Art. 8. Les écoles primaires publiques sont entretenues, en tout ou en partie, par les communes, par les départements ou par l'État.
Art. 9. Toute commune est tenue, soit par elle-même, soit en se réunissant à une ou plusieurs communes voisines, d'entretenir au moins une école primaire élémentaire.
Art. 10. Les communes dont la population excède six mille âmes devront avoir en outre une école primaire supérieure.
Art. 11. Tout département sera tenu d'entretenir une école normale primaire. Le conseil général délibérera sur les moyens d'assurer l'entretien de cette école.
Art. 12. Il sera fourni à tout instituteur communal:
1° Un local convenablement disposé tant pour lui servir d'habitation que pour recevoir les élèves;
2° Un traitement fixe qui ne pourra être moindre de 200 fr. pour une école primaire élémentaire, et de 400 fr. pour une école primaire supérieure.
Art. 13. A défaut de fondations, donations ou legs qui assurent un local et un traitement, conformément à l'article précédent, le conseil municipal délibérera sur le moyen d'y pourvoir.
En cas d'insuffisance des revenus ordinaires, le conseil municipal imposera la commune jusqu'à concurrence de trois centimes additionnels au principal de ses contributions directes pour l'établissement de l'école primaire communale.

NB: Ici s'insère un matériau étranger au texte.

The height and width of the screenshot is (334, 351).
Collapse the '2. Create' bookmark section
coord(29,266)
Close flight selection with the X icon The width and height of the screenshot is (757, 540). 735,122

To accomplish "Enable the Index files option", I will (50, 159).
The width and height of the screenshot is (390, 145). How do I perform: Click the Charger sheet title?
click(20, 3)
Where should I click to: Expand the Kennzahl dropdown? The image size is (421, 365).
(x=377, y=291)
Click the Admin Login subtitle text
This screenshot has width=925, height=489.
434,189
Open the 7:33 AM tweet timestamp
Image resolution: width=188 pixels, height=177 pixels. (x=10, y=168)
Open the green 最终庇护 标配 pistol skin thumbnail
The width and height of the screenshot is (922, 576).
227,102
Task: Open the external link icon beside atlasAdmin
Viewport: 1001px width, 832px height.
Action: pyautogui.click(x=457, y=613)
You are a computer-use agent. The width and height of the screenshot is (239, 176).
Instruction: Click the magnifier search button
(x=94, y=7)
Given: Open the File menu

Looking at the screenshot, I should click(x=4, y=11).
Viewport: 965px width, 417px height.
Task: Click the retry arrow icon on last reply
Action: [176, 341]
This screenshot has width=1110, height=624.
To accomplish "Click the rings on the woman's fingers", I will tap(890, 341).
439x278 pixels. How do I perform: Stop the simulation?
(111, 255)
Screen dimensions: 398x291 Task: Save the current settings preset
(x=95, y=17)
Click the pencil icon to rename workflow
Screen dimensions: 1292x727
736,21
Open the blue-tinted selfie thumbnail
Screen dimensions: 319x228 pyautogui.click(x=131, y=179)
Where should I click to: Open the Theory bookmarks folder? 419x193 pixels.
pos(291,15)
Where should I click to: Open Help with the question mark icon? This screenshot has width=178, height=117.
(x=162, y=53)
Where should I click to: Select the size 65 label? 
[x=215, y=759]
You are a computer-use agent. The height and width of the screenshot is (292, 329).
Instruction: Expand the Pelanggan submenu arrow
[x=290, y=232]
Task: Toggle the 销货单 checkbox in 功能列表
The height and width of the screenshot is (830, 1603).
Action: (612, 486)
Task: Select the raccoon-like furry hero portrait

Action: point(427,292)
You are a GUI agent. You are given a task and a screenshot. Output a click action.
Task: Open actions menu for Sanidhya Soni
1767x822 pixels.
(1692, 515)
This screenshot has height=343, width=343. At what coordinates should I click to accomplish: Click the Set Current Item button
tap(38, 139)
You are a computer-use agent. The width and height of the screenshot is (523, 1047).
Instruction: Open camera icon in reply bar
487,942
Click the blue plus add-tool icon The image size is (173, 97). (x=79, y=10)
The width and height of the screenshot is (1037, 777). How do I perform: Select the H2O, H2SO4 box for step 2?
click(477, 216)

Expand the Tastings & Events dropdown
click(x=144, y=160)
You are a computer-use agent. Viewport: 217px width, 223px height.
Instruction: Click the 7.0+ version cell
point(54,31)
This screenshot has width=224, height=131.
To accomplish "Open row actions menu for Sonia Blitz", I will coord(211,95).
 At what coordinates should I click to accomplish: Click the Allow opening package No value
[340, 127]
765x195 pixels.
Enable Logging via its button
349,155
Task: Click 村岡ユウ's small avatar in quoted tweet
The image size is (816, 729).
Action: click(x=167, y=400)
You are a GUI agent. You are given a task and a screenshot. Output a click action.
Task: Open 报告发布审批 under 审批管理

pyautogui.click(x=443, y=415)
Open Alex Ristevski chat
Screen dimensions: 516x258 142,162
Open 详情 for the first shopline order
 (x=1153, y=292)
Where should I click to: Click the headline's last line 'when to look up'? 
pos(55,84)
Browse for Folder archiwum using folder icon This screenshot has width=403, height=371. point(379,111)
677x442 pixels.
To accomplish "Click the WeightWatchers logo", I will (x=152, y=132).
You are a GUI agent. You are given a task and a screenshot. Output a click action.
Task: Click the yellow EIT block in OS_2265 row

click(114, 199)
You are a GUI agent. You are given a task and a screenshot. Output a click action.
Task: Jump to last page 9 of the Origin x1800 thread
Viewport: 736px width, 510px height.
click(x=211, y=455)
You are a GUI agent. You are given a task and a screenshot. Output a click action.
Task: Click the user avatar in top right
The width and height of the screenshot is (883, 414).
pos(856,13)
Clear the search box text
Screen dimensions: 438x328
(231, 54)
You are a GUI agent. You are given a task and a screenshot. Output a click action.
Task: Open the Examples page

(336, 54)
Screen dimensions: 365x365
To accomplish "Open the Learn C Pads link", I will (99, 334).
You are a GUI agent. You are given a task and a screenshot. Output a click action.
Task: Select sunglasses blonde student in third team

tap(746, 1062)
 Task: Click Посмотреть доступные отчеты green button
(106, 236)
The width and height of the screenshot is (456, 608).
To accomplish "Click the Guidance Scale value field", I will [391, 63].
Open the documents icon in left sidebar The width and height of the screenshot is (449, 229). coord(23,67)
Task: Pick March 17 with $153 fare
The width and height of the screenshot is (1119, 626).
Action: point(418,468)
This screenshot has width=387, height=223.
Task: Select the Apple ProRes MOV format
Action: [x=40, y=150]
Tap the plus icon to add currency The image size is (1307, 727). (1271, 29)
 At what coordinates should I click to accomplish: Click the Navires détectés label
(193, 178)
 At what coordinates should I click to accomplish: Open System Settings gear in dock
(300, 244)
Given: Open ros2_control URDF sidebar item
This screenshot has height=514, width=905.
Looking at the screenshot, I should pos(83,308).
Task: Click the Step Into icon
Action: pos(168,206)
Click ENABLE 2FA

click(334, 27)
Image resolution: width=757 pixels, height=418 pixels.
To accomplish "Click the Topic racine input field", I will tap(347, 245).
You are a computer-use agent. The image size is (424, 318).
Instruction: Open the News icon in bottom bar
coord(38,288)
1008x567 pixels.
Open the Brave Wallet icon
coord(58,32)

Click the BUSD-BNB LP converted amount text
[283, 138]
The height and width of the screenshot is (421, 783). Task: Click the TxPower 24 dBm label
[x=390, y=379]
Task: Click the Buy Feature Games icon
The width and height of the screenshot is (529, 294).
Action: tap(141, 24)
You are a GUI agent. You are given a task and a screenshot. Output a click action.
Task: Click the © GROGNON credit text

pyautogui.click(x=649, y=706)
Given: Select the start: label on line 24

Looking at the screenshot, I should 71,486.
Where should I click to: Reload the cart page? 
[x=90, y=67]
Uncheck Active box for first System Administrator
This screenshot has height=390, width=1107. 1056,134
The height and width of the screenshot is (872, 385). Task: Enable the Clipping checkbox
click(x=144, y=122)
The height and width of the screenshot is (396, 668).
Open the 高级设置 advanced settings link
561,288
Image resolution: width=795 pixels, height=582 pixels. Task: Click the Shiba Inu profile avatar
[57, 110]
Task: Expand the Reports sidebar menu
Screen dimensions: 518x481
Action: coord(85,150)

Lorsque des communes n'auront pas, soit isolément, soit par la réunion de plusieurs d'entre elles, procuré un local et assuré le traitement au moyen de cette contribution de trois centimes, le conseil général imposera les départements jusqu'à concurrence de deux centimes additionnels pour contribuer aux dépenses reconnues nécessaires à l'instruction primaire.